Activity: Please update the tree frog care sheet below by rewriting the passage between "A basking area" and "Reptile heat bulb.", inclusive, with "temperature gauge" changed to "temperature monitor".

Excerpt provided:
'''
Common Name: Red-Eyed Tree Frog
Scientific Name: Agalychnis callidryas
Origin: From southern Mexico through  most of Central America to northern Columbia.
Habitat: Tropical rainforests, often in lowland areas near water
Size: 3"
Lifespan: 8-12 years

You will find many ways on the internet on "how to" take care of this animal. This care sheet is showing the way we found works best for us from our many years of experience of caring for this species.

Red-Eyed Tree Frog are arboreal and as such, in the wild, they spend a lot of time in the trees. They like to climb. Hence, you will want a tall tank with places for your frog to sit and climb around on. They are nocturnal and will spend most of the day sleeping on a favorite perch, becoming active at night when they hunt.

One adult can be housed in a minimum of a 10 gallon tall glass enclosure or Exo Terra's 12" x 12" x 18". These frogs do fine living in small groups. For each additional frog, add 10 more gallons of space.

Have plenty of foliage and vines/branches for your frog to climb on and hide in. If you want to use live plants, these are some basic non-toxic ones; bromeliads, begonias, hibiscus, ferns and Pothos. Zoo Med eco earth or Zilla jungle mix work well with some sphagnum moss layered on top for substrate (bedding).


Red-Eyed Tree Frogs like it warm. They also need a temperature gradient to thermoregulate and control their body temperature. This essentially means you need to provide a hot and a cool side to your enclosure. All the heat elements should be on one side and the other will be the cool side. This way your frog can move back and forth between the different temperatures depending on its needs. When you have a tall enclosure, your temp gradient will usually be top to bottom instead of side to side.

A basking area of 84-86 degrees should be provided. The rest of the enclosure can be in the 77-80 range. At night, temps can drop to as low as 75 degrees. Use a good quality temperature gauge, like Zoo Meds digital temp gauge or Exo Terras Thermometer. The easiest way to increase the heat in your enclosure is with a Reptile heat bulb.
'''
(Collected data)
'''
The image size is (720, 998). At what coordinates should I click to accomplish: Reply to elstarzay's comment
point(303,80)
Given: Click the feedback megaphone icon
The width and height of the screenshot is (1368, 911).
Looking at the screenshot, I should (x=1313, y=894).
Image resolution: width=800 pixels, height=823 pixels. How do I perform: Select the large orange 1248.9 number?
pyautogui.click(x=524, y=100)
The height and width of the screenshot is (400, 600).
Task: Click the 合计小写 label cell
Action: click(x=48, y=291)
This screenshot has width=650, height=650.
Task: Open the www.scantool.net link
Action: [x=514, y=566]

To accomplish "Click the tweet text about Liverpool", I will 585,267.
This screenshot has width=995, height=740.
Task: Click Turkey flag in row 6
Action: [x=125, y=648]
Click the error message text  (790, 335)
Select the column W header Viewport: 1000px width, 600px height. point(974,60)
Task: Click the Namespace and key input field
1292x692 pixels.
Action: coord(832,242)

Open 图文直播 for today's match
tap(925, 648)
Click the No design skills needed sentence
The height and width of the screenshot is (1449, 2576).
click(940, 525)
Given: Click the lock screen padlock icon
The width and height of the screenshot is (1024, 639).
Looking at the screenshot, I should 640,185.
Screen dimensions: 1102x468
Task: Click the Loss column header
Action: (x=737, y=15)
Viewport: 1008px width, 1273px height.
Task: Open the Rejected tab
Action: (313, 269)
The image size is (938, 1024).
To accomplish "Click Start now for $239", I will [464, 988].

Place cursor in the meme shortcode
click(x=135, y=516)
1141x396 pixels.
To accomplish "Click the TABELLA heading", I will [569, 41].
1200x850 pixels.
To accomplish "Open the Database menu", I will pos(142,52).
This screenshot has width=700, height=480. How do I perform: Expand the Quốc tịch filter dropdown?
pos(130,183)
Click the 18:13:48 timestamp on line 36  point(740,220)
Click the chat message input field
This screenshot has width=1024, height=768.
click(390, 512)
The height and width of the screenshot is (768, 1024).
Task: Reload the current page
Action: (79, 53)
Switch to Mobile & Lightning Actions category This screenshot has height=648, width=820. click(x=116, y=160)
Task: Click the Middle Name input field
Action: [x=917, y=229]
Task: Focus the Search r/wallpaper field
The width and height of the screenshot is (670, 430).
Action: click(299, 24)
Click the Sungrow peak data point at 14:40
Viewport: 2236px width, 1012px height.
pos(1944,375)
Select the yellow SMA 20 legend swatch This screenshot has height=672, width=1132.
'''
Written solution:
A basking area of 84-86 degrees should be provided. The rest of the enclosure can be in the 77-80 range. At night, temps can drop to as low as 75 degrees. Use a good quality temperature monitor, like Zoo Meds digital temp gauge or Exo Terras Thermometer. The easiest way to increase the heat in your enclosure is with a Reptile heat bulb.